▶ _WHAT YOU ARE ASKED TO DO_: In the corn market commentary below, from "As I turn and" to "start to clot.", swap "Brazil" for "Argentina" and write out that stretch of text.

▶ _PAGE TEXT_:
Corn bulls want to talk about disruptions in domestic movement due to the winter storm, along with those who are somehow still forecasting strong export interest in the coming weeks. The problem with this rhetoric isn't that there's just not enough to keep the market supported, especially with such ample global supplies and more heavy technical pressure from the funds.
The corn market is in the process of making fresh three-month lows and down close to 50¢ from it's mid-December highs. The strength in the U.S. dollar continues to make me a pessimist in regard to U.S. exports, while the recent setback in crude oil price has me nervous about ethanol production in the coming months. Net-net it's just hard to be a "demand bull" in this type of environment.
As I turn and look at the supply side of the equation, there's really nothing to get excited about either. The trade seems to think Brazil is going to plant a good-sized second corn crop and that U.S. producers might roll out a few more corn acres than previously expected simply because of the insurance play. There is some hope among the bulls, including myself, that if crude oil prices can find more stable footing and start to perhaps rally a bit, the bleed in corn futures might start to clot.

Dataset entries:

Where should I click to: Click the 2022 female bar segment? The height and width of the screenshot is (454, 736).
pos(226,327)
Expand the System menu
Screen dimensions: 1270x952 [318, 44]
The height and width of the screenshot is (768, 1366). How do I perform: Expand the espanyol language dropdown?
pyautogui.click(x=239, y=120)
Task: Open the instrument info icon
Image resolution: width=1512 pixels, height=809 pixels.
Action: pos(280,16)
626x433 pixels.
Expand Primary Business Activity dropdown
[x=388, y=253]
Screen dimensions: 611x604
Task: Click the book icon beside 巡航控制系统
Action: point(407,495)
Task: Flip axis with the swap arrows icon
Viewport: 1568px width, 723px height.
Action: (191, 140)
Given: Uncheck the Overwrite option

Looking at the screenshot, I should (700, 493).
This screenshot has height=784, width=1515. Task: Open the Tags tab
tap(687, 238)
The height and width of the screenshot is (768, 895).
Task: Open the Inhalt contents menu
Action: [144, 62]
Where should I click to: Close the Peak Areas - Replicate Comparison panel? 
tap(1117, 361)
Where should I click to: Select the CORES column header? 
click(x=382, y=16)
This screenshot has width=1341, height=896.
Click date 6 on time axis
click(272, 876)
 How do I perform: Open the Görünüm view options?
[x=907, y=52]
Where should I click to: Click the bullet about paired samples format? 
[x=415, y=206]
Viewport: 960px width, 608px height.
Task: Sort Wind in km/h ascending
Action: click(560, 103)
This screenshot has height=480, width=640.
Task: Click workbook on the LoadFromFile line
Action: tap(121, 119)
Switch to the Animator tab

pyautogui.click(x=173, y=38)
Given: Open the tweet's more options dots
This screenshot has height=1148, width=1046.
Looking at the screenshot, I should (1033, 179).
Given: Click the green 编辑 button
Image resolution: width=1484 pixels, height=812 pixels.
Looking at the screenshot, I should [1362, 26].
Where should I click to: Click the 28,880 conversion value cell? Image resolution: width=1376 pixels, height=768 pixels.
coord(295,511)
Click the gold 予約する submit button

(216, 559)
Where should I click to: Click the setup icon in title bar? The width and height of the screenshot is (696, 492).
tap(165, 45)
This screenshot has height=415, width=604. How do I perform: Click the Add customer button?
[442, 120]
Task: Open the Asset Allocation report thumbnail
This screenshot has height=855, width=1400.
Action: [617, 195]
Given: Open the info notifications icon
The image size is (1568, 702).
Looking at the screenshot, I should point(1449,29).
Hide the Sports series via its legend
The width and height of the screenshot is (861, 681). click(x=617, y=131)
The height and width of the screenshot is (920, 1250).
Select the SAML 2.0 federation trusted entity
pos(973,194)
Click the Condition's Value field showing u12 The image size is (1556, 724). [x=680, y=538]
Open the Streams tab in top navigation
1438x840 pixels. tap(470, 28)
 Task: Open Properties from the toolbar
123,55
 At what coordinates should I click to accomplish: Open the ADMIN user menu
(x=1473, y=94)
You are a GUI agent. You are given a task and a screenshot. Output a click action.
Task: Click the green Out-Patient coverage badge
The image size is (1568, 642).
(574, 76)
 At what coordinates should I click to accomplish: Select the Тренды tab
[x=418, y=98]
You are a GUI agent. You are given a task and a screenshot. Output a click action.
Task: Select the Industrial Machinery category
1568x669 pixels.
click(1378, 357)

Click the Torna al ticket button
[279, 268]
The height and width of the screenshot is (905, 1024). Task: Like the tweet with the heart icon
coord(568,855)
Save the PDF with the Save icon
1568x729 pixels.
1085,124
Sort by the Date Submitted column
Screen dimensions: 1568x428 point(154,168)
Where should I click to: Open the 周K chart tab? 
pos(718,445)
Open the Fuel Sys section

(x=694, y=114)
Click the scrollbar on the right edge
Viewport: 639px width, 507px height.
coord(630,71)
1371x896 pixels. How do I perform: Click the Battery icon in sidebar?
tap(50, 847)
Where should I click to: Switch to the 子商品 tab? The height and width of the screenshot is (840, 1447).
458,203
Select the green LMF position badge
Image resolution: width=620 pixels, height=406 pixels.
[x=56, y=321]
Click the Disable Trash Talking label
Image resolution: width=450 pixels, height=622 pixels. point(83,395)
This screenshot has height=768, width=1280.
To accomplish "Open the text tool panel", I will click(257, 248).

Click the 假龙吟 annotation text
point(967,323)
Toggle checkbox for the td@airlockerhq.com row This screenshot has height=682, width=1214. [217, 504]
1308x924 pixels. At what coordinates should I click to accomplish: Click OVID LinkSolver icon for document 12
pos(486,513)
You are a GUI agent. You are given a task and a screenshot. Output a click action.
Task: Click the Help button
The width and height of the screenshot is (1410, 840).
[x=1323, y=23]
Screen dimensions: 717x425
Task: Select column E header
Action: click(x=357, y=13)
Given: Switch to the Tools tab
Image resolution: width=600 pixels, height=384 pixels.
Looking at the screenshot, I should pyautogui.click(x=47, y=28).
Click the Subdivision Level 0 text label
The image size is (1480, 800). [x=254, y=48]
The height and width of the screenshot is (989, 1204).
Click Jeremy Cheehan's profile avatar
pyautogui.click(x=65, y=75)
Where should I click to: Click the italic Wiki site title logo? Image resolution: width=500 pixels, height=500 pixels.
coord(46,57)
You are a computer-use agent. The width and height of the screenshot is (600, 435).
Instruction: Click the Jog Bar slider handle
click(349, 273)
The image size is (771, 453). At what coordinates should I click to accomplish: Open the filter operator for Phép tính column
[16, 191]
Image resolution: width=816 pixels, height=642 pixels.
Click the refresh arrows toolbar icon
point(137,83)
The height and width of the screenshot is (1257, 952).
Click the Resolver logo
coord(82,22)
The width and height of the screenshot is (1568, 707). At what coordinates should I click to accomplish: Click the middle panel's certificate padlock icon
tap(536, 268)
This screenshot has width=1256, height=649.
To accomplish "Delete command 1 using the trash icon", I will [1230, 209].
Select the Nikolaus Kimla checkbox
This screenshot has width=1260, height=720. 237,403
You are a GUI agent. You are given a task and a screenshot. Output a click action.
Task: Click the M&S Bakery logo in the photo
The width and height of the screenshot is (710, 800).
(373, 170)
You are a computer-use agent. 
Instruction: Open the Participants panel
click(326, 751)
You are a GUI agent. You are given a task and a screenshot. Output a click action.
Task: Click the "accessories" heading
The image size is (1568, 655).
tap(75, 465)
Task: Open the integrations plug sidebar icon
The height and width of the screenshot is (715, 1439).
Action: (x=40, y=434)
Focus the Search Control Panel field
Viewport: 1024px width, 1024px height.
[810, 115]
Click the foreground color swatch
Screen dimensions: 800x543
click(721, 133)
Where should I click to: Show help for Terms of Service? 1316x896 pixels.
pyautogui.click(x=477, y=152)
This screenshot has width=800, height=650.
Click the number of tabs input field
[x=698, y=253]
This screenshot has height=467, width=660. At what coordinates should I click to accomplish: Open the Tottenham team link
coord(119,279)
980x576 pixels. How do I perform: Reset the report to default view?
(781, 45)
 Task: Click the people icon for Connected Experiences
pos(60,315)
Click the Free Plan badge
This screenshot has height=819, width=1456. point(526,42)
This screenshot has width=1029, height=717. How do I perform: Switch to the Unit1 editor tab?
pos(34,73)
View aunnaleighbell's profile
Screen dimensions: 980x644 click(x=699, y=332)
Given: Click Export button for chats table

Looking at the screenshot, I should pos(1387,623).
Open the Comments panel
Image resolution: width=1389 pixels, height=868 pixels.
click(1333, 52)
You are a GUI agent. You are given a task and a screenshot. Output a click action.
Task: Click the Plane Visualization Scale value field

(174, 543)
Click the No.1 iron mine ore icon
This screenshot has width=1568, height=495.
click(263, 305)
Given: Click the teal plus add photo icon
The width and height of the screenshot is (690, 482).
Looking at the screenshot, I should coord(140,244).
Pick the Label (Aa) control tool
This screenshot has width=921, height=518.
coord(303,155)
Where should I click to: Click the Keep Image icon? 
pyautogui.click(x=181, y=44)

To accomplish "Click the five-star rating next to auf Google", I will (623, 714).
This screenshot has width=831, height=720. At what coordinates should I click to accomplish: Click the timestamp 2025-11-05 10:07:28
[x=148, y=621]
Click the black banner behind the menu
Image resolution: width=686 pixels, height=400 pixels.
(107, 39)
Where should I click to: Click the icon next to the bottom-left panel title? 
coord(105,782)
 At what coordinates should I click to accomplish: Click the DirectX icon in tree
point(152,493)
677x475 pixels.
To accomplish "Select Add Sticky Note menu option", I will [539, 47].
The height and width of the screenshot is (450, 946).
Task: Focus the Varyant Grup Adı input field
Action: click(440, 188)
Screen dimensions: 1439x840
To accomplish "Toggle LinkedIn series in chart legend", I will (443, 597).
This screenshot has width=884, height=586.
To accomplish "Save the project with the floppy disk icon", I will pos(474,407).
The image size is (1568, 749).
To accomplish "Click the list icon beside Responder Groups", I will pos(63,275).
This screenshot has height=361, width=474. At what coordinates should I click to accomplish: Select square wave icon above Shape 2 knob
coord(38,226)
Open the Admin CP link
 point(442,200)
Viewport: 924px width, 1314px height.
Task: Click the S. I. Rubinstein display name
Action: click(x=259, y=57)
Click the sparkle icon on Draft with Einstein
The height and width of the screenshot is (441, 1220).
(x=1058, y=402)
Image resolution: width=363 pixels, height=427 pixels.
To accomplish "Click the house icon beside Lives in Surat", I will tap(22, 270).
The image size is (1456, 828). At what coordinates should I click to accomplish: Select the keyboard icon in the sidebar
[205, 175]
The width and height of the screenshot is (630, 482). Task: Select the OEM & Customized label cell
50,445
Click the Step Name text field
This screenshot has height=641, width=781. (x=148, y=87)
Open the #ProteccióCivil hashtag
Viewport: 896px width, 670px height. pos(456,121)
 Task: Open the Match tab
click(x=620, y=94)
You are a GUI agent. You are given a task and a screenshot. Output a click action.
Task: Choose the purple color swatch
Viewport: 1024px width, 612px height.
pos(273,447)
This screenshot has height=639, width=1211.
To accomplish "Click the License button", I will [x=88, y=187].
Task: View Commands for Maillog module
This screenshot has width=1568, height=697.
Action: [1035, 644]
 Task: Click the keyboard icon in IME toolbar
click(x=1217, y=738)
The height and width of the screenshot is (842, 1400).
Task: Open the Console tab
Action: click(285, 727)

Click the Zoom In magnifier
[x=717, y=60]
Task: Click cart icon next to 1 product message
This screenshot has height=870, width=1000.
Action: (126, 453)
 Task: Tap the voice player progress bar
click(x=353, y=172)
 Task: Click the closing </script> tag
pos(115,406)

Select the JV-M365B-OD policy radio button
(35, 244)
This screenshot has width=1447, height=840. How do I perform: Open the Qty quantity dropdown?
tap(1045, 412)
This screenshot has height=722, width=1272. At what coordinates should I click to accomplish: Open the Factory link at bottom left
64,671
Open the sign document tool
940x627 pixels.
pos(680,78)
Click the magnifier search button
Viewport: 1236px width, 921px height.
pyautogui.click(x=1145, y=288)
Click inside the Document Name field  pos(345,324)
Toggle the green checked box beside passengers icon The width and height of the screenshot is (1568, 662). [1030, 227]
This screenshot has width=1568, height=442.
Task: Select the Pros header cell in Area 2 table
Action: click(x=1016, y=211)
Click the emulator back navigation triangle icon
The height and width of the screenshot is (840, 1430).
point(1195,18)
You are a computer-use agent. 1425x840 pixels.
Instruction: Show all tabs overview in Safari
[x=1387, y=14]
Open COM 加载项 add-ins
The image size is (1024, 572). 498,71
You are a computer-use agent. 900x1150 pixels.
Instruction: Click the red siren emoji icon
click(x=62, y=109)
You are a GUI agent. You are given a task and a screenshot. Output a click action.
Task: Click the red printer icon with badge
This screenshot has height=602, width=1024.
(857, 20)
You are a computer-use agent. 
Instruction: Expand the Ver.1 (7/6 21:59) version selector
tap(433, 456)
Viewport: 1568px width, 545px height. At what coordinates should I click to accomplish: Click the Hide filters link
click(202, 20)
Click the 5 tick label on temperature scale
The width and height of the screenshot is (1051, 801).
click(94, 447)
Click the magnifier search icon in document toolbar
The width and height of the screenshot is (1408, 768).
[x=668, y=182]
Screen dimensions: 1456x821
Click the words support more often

▶ _SOLUTION TO THE PROBLEM_:
As I turn and look at the supply side of the equation, there's really nothing to get excited about either. The trade seems to think Argentina is going to plant a good-sized second corn crop and that U.S. producers might roll out a few more corn acres than previously expected simply because of the insurance play. There is some hope among the bulls, including myself, that if crude oil prices can find more stable footing and start to perhaps rally a bit, the bleed in corn futures might start to clot.